Hacker News new | ask | show | jobs
by ttepasse 1085 days ago
> I have implemented rss 2.0 parser faster then understanding the atom specification. Atom can do encode stuff like encode html inline the xml instead of as a CDATA string. In theory this sounds great, but is ends up in a big mess of complexity (e.g. a blogpost with handwritten invalid html).

The same thing can also happen in RSS feeds (and JSON Feeds): Entity-encoded HTML strings or CDATA HTML strings do not have any guarantee of well-formed-ness. The direct embedding of XHTML into Atom as namespaced elements just surfaces potential invalid markup higher up.

1 comments

> The same thing can also happen in RSS feeds […]: Entity-encoded HTML strings or CDATA HTML strings do not have any guarantee of well-formed-ness.

I wrote a podcast validator, and I don't think that's true — every RSS feed must be "well-formed" XML.

(Note that all "valid" XML documents are "well-formed", but "well-formed" XML documents are not necessarily "valid".)

I was talking about the (X)HTML in that RSS feed and its well-formed-ness.

In a perfect world people would construct their XML documents with an API which guarantees that the generated serialisation is a well-formed XML document. E.g. the API guarantees that the element tree is nested, that namespaces are declared and that the serialiser escapes any text nodes. Then people could add their well-formed XHTML fragments as a child to <atom:content type="xhtml"> and then serialise the whole document, guaranteeing well-formed-ness across namespaces.

In practice people have a tagsoup string from their data store which they concatenate inside their RSS template in <description>. If you’re lucky, they replace "<" and "&" beforehand or do the CDATA thing.
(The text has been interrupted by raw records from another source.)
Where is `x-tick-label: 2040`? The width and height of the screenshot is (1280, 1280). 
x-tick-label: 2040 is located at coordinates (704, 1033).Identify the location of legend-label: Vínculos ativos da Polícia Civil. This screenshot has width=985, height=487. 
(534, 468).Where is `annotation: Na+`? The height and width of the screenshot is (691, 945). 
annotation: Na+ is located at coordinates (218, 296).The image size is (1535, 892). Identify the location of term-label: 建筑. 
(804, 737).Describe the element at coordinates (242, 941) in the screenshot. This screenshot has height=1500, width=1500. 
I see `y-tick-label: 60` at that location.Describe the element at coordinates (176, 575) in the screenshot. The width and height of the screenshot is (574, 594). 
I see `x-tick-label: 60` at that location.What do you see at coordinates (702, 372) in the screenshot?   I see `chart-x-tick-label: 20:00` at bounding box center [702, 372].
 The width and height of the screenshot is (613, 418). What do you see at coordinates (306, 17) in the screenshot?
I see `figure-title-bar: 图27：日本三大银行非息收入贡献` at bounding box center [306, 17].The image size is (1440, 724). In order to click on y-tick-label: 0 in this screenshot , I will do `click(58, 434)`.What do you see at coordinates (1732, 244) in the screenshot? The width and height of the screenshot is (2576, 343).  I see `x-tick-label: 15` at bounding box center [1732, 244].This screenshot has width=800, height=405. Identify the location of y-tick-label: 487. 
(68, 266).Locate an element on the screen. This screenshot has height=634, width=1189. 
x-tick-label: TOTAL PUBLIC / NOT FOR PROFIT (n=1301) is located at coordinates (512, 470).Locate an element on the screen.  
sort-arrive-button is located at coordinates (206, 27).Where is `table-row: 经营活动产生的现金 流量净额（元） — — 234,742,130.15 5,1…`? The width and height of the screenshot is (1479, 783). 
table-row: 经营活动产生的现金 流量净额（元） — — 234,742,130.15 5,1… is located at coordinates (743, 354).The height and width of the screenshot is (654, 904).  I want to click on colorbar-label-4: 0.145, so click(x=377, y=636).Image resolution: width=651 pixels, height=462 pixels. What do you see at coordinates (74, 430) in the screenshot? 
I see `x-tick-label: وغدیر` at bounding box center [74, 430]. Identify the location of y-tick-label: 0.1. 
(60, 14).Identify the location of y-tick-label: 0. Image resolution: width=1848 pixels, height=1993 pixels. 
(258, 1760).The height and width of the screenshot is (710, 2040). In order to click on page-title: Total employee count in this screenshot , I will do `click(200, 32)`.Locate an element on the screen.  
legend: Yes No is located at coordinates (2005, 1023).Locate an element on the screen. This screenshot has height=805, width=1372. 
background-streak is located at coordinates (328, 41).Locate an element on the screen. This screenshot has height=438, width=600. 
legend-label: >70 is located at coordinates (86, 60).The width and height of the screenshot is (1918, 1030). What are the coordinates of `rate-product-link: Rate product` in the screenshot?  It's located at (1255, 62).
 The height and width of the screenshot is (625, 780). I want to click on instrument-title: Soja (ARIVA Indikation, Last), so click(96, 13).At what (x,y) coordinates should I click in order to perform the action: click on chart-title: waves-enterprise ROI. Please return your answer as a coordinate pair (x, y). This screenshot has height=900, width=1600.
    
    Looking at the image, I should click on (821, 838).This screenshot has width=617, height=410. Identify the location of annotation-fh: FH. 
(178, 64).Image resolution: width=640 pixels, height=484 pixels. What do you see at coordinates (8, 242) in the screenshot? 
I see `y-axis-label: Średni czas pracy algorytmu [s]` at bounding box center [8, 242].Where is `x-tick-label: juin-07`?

But in XML terms that is just a string, not well-formed markup.

Interesting, thank you. Every podcast RSS feed (a tiny subset of RSS feeds) I've seen in the wild is well-formed in the strict XML sense, so the tagsoup problem must be more endemic on the text syndication side.
I can imagine that that is potentially a result of Apple’s dominant podcast directory. Podcasters submit their feeds to Apple’s Podcast Connect, which I think flags warnings and errors. Other forms of feed don’t have that big motivation to validate.